Exercise objective: Nothing in the records may be changed; reproduce all of them.

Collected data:

----

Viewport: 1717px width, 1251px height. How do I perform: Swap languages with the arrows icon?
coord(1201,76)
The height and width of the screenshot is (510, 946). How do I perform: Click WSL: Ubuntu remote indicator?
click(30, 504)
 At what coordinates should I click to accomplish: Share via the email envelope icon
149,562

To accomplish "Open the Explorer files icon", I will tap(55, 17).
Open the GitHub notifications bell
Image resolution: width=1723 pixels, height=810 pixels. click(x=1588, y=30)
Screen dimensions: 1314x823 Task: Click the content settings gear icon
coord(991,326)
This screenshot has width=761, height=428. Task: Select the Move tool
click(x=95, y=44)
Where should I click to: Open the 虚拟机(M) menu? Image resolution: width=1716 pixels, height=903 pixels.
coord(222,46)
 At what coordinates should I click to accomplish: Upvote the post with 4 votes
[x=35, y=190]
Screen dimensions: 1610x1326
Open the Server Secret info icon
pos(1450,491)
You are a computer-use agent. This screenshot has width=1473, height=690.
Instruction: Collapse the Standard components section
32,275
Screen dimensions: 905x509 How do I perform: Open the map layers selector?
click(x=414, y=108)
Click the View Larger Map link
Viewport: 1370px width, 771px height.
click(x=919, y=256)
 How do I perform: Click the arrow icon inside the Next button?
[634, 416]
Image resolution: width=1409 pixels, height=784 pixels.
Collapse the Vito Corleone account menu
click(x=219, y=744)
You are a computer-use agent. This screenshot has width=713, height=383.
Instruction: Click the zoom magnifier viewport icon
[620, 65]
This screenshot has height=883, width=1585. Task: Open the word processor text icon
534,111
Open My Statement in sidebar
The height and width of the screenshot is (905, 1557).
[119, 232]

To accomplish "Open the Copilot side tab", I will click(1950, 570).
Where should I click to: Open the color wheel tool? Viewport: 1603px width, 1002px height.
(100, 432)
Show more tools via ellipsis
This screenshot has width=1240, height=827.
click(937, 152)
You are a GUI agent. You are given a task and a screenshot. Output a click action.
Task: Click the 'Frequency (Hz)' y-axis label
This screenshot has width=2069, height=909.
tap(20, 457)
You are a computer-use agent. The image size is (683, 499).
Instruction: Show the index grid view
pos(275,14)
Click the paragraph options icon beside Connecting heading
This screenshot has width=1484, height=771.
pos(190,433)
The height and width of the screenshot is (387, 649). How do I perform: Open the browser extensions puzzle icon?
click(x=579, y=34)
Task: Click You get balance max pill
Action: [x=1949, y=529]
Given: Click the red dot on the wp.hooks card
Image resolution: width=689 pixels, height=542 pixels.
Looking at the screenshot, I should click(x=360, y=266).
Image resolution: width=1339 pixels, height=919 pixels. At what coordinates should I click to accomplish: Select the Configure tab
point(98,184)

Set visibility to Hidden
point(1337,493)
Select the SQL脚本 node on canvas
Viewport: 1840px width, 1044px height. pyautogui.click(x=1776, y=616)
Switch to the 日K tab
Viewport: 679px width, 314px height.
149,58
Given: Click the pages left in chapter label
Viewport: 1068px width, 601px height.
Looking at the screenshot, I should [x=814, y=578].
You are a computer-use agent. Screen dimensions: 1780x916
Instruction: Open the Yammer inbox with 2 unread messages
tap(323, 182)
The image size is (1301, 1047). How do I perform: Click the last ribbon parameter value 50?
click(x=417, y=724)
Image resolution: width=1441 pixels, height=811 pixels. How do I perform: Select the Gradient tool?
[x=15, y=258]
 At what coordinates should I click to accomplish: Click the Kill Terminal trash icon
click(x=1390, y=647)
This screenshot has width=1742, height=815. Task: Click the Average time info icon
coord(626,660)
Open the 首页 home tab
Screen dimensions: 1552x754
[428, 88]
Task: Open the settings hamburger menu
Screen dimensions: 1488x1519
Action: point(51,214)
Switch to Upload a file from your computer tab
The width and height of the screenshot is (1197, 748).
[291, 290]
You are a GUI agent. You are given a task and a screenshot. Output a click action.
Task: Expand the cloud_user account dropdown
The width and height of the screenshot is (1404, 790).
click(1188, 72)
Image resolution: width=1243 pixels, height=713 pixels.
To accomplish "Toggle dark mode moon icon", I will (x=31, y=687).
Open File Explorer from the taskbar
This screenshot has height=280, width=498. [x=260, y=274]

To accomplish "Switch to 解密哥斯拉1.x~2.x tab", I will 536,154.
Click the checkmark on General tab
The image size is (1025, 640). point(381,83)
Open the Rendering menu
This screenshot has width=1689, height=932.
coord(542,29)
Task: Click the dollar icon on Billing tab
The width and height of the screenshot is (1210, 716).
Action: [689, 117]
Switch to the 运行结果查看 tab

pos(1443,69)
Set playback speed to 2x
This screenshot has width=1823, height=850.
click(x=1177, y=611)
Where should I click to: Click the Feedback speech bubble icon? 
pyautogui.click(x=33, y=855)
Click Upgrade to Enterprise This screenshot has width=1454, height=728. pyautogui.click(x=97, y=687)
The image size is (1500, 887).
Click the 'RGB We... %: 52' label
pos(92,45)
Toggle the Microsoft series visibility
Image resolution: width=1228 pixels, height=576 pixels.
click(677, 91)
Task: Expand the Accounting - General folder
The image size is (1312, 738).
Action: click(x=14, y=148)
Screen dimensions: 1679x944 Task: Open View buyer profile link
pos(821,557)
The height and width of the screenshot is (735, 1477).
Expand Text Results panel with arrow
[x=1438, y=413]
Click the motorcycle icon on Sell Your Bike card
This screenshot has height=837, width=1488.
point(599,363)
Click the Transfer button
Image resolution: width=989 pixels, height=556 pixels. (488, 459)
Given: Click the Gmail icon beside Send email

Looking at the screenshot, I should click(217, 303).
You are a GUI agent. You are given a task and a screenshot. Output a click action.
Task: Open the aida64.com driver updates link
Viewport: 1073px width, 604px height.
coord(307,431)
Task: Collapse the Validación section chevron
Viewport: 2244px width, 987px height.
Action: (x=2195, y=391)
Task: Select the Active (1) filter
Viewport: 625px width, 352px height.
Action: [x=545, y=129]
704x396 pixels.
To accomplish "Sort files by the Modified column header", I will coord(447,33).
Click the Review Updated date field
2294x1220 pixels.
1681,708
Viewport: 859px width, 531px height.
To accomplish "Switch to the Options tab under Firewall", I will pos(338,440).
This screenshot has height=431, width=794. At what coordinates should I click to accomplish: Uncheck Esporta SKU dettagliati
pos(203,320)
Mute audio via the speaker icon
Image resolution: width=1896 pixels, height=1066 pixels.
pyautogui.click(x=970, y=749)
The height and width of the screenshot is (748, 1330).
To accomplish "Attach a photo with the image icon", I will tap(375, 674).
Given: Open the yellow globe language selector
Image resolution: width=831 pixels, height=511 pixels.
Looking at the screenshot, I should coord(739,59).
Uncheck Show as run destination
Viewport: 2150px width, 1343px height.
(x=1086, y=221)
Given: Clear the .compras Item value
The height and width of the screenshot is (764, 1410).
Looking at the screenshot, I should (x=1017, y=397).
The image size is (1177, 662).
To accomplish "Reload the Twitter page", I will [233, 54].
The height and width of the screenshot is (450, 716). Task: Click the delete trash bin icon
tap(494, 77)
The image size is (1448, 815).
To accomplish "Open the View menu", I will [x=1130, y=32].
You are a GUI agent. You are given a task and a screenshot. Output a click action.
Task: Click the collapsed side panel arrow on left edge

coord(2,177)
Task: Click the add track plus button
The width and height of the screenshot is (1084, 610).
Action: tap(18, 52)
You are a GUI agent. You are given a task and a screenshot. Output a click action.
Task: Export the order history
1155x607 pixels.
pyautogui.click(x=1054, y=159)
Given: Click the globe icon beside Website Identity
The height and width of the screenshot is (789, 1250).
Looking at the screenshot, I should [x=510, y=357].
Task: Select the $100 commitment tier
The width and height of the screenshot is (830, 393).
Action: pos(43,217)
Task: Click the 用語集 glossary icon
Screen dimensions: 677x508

----

Response area:
Viewport: 1717px width, 1251px height. How do I perform: Swap languages with the arrows icon?
coord(1201,76)
The height and width of the screenshot is (510, 946). How do I perform: Click WSL: Ubuntu remote indicator?
click(30, 504)
 At what coordinates should I click to accomplish: Share via the email envelope icon
149,562

To accomplish "Open the Explorer files icon", I will tap(55, 17).
Open the GitHub notifications bell
Image resolution: width=1723 pixels, height=810 pixels. click(x=1588, y=30)
Screen dimensions: 1314x823 Task: Click the content settings gear icon
coord(991,326)
This screenshot has width=761, height=428. Task: Select the Move tool
click(x=95, y=44)
Where should I click to: Open the 虚拟机(M) menu? Image resolution: width=1716 pixels, height=903 pixels.
coord(222,46)
 At what coordinates should I click to accomplish: Upvote the post with 4 votes
[x=35, y=190]
Screen dimensions: 1610x1326
Open the Server Secret info icon
pos(1450,491)
You are a computer-use agent. This screenshot has width=1473, height=690.
Instruction: Collapse the Standard components section
32,275
Screen dimensions: 905x509 How do I perform: Open the map layers selector?
click(x=414, y=108)
Click the View Larger Map link
Viewport: 1370px width, 771px height.
click(x=919, y=256)
 How do I perform: Click the arrow icon inside the Next button?
[634, 416]
Image resolution: width=1409 pixels, height=784 pixels.
Collapse the Vito Corleone account menu
click(x=219, y=744)
You are a computer-use agent. This screenshot has width=713, height=383.
Instruction: Click the zoom magnifier viewport icon
[620, 65]
This screenshot has height=883, width=1585. Task: Open the word processor text icon
534,111
Open My Statement in sidebar
The height and width of the screenshot is (905, 1557).
[119, 232]

To accomplish "Open the Copilot side tab", I will click(1950, 570).
Where should I click to: Open the color wheel tool? Viewport: 1603px width, 1002px height.
(100, 432)
Show more tools via ellipsis
This screenshot has width=1240, height=827.
click(937, 152)
You are a GUI agent. You are given a task and a screenshot. Output a click action.
Task: Click the 'Frequency (Hz)' y-axis label
This screenshot has width=2069, height=909.
tap(20, 457)
You are a computer-use agent. The image size is (683, 499).
Instruction: Show the index grid view
pos(275,14)
Click the paragraph options icon beside Connecting heading
This screenshot has width=1484, height=771.
pos(190,433)
The height and width of the screenshot is (387, 649). How do I perform: Open the browser extensions puzzle icon?
click(x=579, y=34)
Task: Click You get balance max pill
Action: [x=1949, y=529]
Given: Click the red dot on the wp.hooks card
Image resolution: width=689 pixels, height=542 pixels.
Looking at the screenshot, I should click(x=360, y=266).
Image resolution: width=1339 pixels, height=919 pixels. At what coordinates should I click to accomplish: Select the Configure tab
point(98,184)

Set visibility to Hidden
point(1337,493)
Select the SQL脚本 node on canvas
Viewport: 1840px width, 1044px height. pyautogui.click(x=1776, y=616)
Switch to the 日K tab
Viewport: 679px width, 314px height.
149,58
Given: Click the pages left in chapter label
Viewport: 1068px width, 601px height.
Looking at the screenshot, I should [x=814, y=578].
You are a computer-use agent. Screen dimensions: 1780x916
Instruction: Open the Yammer inbox with 2 unread messages
tap(323, 182)
The image size is (1301, 1047). How do I perform: Click the last ribbon parameter value 50?
click(x=417, y=724)
Image resolution: width=1441 pixels, height=811 pixels. How do I perform: Select the Gradient tool?
[x=15, y=258]
 At what coordinates should I click to accomplish: Click the Kill Terminal trash icon
click(x=1390, y=647)
This screenshot has width=1742, height=815. Task: Click the Average time info icon
coord(626,660)
Open the 首页 home tab
Screen dimensions: 1552x754
[428, 88]
Task: Open the settings hamburger menu
Screen dimensions: 1488x1519
Action: point(51,214)
Switch to Upload a file from your computer tab
The width and height of the screenshot is (1197, 748).
[291, 290]
You are a GUI agent. You are given a task and a screenshot. Output a click action.
Task: Expand the cloud_user account dropdown
The width and height of the screenshot is (1404, 790).
click(1188, 72)
Image resolution: width=1243 pixels, height=713 pixels.
To accomplish "Toggle dark mode moon icon", I will (x=31, y=687).
Open File Explorer from the taskbar
This screenshot has height=280, width=498. [x=260, y=274]

To accomplish "Switch to 解密哥斯拉1.x~2.x tab", I will 536,154.
Click the checkmark on General tab
The image size is (1025, 640). point(381,83)
Open the Rendering menu
This screenshot has width=1689, height=932.
coord(542,29)
Task: Click the dollar icon on Billing tab
The width and height of the screenshot is (1210, 716).
Action: [689, 117]
Switch to the 运行结果查看 tab

pos(1443,69)
Set playback speed to 2x
This screenshot has width=1823, height=850.
click(x=1177, y=611)
Where should I click to: Click the Feedback speech bubble icon? 
pyautogui.click(x=33, y=855)
Click Upgrade to Enterprise This screenshot has width=1454, height=728. pyautogui.click(x=97, y=687)
The image size is (1500, 887).
Click the 'RGB We... %: 52' label
pos(92,45)
Toggle the Microsoft series visibility
Image resolution: width=1228 pixels, height=576 pixels.
click(677, 91)
Task: Expand the Accounting - General folder
The image size is (1312, 738).
Action: click(x=14, y=148)
Screen dimensions: 1679x944 Task: Open View buyer profile link
pos(821,557)
The height and width of the screenshot is (735, 1477).
Expand Text Results panel with arrow
[x=1438, y=413]
Click the motorcycle icon on Sell Your Bike card
This screenshot has height=837, width=1488.
point(599,363)
Click the Transfer button
Image resolution: width=989 pixels, height=556 pixels. (488, 459)
Given: Click the Gmail icon beside Send email

Looking at the screenshot, I should click(217, 303).
You are a GUI agent. You are given a task and a screenshot. Output a click action.
Task: Open the aida64.com driver updates link
Viewport: 1073px width, 604px height.
coord(307,431)
Task: Collapse the Validación section chevron
Viewport: 2244px width, 987px height.
Action: (x=2195, y=391)
Task: Select the Active (1) filter
Viewport: 625px width, 352px height.
Action: [x=545, y=129]
704x396 pixels.
To accomplish "Sort files by the Modified column header", I will coord(447,33).
Click the Review Updated date field
2294x1220 pixels.
1681,708
Viewport: 859px width, 531px height.
To accomplish "Switch to the Options tab under Firewall", I will pos(338,440).
This screenshot has height=431, width=794. At what coordinates should I click to accomplish: Uncheck Esporta SKU dettagliati
pos(203,320)
Mute audio via the speaker icon
Image resolution: width=1896 pixels, height=1066 pixels.
pyautogui.click(x=970, y=749)
The height and width of the screenshot is (748, 1330).
To accomplish "Attach a photo with the image icon", I will tap(375, 674).
Given: Open the yellow globe language selector
Image resolution: width=831 pixels, height=511 pixels.
Looking at the screenshot, I should coord(739,59).
Uncheck Show as run destination
Viewport: 2150px width, 1343px height.
(x=1086, y=221)
Given: Clear the .compras Item value
The height and width of the screenshot is (764, 1410).
Looking at the screenshot, I should (x=1017, y=397).
The image size is (1177, 662).
To accomplish "Reload the Twitter page", I will [233, 54].
The height and width of the screenshot is (450, 716). Task: Click the delete trash bin icon
tap(494, 77)
The image size is (1448, 815).
To accomplish "Open the View menu", I will [x=1130, y=32].
You are a GUI agent. You are given a task and a screenshot. Output a click action.
Task: Click the collapsed side panel arrow on left edge

coord(2,177)
Task: Click the add track plus button
The width and height of the screenshot is (1084, 610).
Action: tap(18, 52)
You are a GUI agent. You are given a task and a screenshot. Output a click action.
Task: Export the order history
1155x607 pixels.
pyautogui.click(x=1054, y=159)
Given: Click the globe icon beside Website Identity
The height and width of the screenshot is (789, 1250).
Looking at the screenshot, I should [x=510, y=357].
Task: Select the $100 commitment tier
The width and height of the screenshot is (830, 393).
Action: pos(43,217)
Task: Click the 用語集 glossary icon
Screen dimensions: 677x508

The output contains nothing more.